Zhao Melissa, Tang Yushi, Kim Hyunkyung, Hasegawa Kohei
Department of Biostatistics, Harvard T.H. Chan School of Public Health, Boston, MA, USA.
Department of Emergency Medicine, Massachusetts General Hospital, Harvard Medical School, Boston, MA, USA.
Cancer Inform. 2018 Nov 9;17:1176935118810215. doi: 10.1177/1176935118810215. eCollection 2018.
Despite existing prognostic markers, breast cancer prognosis remains a difficult subject due to the complex relationships between many contributing factors and survival. This study seeks to integrate multiple clinicopathological and genomic factors with dimensional reduction across machine learning algorithms to compare survival predictions.
This is a secondary analysis of the data from a prospective cohort study of female patients with breast cancer enrolled in the Molecular Taxonomy of Breast Cancer International Consortium (METABRIC). We constructed a series of predictive models: ensemble models (Gradient Boosting and Random Forest), support vector machine (SVM), and artificial neural networks (ANN) for 5-year survival based on clinicopathological and gene expression data after K-means clustering with K-nearest-neighbor (KNN) classification. Model performance was evaluated by receiver operating characteristic (ROC) curve, accuracy, and calibration slope (CS). Model stability was assessed over 10 random runs in terms of ROC, accuracy, CS, and variable importance.
The analytic cohort is composed of 1874 patients with breast cancer. Overall, the median age was 62 years; the 5-year survival rate was 75%. ROC and accuracy were not significantly different between models (ROC and accuracy around 0.67 and 0.72 across models, respectively). However, ensemble methods resulted in better fit (CS) with stable measures of variable importance across 10 random training/validation splits. K-means clustering of gene expression profiles on training data points along with KNN classification of validation data points was a robust method of dimensional reduction. Furthermore, the gene expression cluster with the highest mortality risk was an influential factor in model prediction.
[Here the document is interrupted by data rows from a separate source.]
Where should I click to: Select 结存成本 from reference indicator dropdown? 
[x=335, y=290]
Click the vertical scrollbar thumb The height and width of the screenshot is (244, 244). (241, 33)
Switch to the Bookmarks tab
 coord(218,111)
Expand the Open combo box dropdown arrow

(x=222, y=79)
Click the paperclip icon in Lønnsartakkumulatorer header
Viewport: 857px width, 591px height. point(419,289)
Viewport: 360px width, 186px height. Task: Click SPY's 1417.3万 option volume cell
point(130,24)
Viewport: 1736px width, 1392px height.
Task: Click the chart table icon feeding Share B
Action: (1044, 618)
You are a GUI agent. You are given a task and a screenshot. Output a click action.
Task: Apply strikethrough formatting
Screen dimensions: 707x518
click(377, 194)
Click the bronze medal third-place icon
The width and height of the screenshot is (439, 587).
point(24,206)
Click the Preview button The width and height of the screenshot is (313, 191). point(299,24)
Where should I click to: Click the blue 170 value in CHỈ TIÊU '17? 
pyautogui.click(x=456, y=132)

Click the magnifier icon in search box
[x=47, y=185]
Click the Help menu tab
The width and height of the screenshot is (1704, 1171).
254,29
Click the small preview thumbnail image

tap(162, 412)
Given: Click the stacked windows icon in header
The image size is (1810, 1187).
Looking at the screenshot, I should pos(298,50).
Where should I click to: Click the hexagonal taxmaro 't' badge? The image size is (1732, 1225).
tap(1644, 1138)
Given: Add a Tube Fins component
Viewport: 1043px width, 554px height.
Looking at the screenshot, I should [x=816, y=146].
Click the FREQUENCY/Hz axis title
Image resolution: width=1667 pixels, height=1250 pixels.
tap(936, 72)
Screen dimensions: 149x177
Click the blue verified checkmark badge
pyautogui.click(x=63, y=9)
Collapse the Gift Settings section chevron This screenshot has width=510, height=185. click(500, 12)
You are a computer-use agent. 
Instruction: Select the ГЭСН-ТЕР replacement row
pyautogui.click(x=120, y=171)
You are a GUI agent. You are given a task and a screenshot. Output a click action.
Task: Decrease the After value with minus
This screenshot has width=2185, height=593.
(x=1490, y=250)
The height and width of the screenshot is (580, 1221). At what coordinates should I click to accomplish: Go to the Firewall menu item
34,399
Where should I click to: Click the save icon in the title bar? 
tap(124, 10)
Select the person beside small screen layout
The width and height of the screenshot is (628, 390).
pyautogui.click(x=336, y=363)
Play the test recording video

Using machine learning methods to construct predictive models for 5-year survival in patients with breast cancer, we demonstrated discrimination ability across models with new insight into the stability and utility of dimensional reduction on genomic features in breast cancer survival prediction.
尽管存在现有的预后标志物,但由于许多促成因素与生存率之间的复杂关系,乳腺癌的预后仍然是一个难题。本研究旨在将多个临床病理和基因组因素与跨机器学习算法的降维方法相结合,以比较生存预测结果。
这是对参加国际乳腺癌分子分类联盟(METABRIC)的女性乳腺癌患者前瞻性队列研究数据的二次分析。我们构建了一系列预测模型:基于临床病理和基因表达数据,在使用K近邻(KNN)分类进行K均值聚类后,建立用于预测5年生存率的集成模型(梯度提升和随机森林)、支持向量机(SVM)和人工神经网络(ANN)。通过受试者工作特征(ROC)曲线、准确性和校准斜率(CS)评估模型性能。在10次随机运行中,根据ROC、准确性、CS和变量重要性评估模型稳定性。
分析队列由1874例乳腺癌患者组成。总体而言,中位年龄为62岁;5年生存率为75%。各模型之间的ROC和准确性无显著差异(各模型的ROC和准确性分别约为0.67和0.72)。然而,集成方法在10次随机训练/验证分割中具有更好的拟合度(CS)以及稳定的变量重要性度量。对训练数据点的基因表达谱进行K均值聚类以及对验证数据点进行KNN分类是一种稳健的降维方法。此外,具有最高死亡风险的基因表达簇是模型预测中的一个影响因素。
使用机器学习方法构建乳腺癌患者5年生存预测模型,我们展示了各模型的判别能力,并对乳腺癌生存预测中基因组特征降维的稳定性和实用性有了新的认识。